### Source records
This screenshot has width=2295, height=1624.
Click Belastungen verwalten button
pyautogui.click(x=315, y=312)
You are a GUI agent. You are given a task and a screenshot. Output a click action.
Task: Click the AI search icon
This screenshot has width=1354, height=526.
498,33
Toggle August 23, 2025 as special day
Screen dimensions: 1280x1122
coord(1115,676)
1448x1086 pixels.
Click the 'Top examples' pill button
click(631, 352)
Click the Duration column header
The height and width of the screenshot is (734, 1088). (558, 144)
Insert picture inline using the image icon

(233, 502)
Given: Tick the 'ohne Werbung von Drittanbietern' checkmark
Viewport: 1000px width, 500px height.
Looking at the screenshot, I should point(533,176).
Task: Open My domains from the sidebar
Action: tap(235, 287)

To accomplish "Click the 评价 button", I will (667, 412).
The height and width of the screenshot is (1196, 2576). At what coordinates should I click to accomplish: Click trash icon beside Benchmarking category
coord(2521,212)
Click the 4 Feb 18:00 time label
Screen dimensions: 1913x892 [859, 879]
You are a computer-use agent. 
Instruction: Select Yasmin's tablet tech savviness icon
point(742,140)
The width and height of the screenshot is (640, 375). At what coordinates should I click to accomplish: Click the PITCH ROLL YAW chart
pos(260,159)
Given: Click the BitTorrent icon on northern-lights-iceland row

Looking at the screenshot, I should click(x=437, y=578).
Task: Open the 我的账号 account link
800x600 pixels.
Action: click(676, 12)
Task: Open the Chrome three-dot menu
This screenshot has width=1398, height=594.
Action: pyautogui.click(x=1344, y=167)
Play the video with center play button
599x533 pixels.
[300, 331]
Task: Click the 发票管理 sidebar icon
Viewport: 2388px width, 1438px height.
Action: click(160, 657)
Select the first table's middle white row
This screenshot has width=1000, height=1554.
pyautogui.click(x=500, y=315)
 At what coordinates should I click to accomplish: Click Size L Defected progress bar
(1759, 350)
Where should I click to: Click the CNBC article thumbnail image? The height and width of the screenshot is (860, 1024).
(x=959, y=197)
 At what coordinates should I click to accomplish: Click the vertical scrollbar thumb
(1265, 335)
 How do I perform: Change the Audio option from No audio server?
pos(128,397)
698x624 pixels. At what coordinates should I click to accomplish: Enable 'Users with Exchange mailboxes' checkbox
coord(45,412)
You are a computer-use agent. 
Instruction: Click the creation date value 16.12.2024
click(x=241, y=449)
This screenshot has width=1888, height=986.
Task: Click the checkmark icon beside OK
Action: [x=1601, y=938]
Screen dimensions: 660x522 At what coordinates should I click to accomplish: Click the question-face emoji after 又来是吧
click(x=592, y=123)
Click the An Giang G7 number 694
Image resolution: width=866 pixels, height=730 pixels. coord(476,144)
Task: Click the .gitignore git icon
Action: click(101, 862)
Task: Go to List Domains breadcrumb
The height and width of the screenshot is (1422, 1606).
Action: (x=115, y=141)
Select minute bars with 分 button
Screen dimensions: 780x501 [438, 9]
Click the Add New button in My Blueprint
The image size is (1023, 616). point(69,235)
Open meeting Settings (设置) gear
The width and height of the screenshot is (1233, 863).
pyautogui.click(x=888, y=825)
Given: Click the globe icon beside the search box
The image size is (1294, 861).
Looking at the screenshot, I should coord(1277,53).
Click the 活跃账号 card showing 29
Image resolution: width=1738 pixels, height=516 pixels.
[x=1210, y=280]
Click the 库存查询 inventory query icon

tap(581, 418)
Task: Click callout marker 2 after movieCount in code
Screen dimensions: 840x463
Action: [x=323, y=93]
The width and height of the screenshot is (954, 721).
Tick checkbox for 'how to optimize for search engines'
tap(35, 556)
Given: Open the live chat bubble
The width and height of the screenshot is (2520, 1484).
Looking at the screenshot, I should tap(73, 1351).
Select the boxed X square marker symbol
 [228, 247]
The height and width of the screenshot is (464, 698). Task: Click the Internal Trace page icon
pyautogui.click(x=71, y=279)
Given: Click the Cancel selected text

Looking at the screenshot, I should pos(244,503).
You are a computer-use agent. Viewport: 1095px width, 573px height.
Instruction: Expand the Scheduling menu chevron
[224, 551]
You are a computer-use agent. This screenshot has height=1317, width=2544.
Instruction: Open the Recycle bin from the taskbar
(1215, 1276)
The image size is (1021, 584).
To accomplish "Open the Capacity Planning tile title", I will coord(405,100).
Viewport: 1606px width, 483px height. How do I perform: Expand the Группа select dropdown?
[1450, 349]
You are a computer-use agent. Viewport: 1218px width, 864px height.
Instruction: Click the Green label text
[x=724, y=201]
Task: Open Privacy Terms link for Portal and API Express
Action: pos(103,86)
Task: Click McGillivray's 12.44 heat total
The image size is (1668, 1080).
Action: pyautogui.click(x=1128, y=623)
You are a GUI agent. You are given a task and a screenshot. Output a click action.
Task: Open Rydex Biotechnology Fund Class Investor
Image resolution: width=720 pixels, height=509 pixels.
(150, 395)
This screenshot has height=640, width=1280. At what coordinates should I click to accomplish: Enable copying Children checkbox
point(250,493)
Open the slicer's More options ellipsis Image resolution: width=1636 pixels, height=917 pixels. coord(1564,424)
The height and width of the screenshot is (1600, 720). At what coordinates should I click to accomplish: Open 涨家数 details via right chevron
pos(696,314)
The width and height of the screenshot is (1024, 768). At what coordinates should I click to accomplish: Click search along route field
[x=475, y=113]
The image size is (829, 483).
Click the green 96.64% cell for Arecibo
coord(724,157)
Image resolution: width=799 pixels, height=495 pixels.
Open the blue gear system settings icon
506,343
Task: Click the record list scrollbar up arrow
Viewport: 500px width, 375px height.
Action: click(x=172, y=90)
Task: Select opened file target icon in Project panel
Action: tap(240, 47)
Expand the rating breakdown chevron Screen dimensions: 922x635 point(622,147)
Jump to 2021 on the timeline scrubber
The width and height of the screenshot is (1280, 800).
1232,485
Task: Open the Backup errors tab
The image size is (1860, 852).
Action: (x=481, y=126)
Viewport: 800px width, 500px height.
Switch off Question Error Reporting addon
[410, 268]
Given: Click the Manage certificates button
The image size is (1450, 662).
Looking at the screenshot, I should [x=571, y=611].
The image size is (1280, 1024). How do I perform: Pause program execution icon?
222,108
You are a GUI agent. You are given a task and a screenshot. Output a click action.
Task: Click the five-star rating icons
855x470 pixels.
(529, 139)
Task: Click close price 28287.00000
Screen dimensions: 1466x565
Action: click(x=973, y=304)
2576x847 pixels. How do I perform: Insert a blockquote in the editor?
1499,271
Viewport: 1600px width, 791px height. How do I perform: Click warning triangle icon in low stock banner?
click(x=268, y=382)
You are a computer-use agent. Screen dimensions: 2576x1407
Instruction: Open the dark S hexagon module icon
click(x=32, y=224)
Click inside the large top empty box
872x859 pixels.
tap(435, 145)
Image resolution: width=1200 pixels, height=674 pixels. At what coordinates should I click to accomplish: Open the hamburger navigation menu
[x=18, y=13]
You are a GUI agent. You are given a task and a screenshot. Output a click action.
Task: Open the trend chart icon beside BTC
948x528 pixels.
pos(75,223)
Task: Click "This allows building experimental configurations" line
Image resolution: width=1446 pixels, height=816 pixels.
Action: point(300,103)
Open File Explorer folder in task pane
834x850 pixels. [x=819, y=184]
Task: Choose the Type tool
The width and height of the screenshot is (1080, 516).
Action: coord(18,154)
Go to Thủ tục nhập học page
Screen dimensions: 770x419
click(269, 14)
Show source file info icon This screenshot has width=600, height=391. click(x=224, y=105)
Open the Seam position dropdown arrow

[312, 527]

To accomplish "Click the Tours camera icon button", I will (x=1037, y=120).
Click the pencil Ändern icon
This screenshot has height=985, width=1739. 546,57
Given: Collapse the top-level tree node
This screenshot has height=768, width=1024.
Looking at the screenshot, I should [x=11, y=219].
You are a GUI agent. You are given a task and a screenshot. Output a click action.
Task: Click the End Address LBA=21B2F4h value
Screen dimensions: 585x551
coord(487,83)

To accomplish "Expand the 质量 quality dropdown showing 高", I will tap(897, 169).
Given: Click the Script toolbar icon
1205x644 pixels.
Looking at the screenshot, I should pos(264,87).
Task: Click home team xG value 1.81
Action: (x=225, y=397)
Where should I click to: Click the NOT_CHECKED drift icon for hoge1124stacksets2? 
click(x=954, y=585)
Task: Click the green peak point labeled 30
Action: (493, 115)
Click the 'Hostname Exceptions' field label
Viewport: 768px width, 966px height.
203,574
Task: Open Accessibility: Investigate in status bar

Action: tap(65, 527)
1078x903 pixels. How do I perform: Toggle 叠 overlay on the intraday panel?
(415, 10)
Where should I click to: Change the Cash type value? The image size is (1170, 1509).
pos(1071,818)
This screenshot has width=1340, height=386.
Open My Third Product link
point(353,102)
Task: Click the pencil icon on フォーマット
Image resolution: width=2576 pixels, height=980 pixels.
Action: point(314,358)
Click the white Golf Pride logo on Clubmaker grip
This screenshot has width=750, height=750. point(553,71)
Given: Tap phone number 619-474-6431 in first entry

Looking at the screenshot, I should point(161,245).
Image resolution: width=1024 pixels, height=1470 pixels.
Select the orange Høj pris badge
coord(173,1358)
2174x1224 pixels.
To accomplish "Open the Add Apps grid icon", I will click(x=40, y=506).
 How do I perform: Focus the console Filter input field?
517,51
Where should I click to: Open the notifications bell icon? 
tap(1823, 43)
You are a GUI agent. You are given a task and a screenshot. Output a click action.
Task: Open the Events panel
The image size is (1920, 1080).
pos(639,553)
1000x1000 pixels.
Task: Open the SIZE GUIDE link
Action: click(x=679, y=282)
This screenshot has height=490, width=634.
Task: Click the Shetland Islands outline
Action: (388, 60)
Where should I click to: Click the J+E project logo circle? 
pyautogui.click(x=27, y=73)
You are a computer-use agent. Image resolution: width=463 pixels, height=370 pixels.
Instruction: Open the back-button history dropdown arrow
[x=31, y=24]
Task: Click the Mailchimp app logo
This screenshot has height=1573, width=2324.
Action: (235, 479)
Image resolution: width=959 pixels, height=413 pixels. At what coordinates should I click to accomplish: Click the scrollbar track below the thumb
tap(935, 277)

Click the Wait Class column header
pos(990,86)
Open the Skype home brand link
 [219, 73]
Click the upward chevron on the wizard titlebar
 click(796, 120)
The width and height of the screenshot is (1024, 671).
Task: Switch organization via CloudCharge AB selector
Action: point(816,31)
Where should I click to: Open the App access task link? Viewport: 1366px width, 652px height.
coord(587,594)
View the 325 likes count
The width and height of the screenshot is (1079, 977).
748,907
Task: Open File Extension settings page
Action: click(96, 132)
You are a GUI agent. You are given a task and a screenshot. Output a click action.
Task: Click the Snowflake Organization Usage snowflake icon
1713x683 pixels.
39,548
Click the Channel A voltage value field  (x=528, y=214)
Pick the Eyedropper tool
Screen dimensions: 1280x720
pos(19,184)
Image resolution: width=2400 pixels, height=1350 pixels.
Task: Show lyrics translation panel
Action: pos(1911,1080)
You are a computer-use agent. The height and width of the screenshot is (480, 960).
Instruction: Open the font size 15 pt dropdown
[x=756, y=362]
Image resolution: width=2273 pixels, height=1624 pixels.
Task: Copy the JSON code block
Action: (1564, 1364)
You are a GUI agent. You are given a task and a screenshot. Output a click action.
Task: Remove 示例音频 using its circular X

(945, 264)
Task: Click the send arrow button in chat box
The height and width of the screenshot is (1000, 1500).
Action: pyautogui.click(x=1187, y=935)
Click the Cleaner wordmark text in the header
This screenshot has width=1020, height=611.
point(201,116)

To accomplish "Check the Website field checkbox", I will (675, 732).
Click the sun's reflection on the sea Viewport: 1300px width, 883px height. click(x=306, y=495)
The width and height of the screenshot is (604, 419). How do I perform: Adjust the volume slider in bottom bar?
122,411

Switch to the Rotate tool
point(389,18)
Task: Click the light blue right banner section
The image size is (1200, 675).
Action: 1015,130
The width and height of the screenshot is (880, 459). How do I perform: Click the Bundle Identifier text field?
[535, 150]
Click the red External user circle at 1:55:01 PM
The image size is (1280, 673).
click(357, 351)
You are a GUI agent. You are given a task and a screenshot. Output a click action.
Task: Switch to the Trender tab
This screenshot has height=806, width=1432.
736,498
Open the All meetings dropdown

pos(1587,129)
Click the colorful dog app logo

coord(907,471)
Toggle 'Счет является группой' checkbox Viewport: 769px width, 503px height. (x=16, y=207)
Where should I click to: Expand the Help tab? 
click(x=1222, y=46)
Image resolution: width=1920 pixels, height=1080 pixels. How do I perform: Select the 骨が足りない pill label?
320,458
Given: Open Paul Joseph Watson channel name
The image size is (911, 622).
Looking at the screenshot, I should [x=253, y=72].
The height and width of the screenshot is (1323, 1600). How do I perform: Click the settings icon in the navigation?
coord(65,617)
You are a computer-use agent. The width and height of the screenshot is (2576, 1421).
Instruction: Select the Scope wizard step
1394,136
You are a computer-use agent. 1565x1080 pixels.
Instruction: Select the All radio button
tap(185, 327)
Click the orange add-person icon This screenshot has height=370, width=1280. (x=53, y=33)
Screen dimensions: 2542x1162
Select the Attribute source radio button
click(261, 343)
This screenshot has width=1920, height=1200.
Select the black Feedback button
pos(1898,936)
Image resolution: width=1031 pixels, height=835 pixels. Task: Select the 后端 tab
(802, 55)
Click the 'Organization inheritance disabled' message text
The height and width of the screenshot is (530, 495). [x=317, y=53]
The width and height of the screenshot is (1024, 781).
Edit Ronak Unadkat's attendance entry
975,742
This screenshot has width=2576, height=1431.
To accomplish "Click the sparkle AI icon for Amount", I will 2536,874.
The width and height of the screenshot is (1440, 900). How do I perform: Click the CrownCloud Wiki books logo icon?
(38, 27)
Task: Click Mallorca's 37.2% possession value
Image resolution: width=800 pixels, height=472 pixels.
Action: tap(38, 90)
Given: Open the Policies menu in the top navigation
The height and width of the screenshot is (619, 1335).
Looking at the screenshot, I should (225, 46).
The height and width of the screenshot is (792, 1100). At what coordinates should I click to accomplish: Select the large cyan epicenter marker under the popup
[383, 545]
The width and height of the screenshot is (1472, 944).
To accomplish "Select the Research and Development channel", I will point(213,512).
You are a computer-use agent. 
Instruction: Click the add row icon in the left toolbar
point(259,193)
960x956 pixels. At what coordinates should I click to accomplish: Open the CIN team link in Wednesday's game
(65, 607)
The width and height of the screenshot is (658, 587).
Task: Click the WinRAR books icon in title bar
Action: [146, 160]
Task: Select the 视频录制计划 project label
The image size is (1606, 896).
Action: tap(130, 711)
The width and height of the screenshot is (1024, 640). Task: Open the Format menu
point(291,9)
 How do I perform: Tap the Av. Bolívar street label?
######
**Exercise objective**
Print the lines of the records exactly as they appear, beginning at the line that contains "will (x=1037, y=120)." and stopping after the line that contains "Looking at the screenshot, I should [x=11, y=219].".

**Response below**
To accomplish "Click the Tours camera icon button", I will (x=1037, y=120).
Click the pencil Ändern icon
This screenshot has height=985, width=1739. 546,57
Given: Collapse the top-level tree node
This screenshot has height=768, width=1024.
Looking at the screenshot, I should [x=11, y=219].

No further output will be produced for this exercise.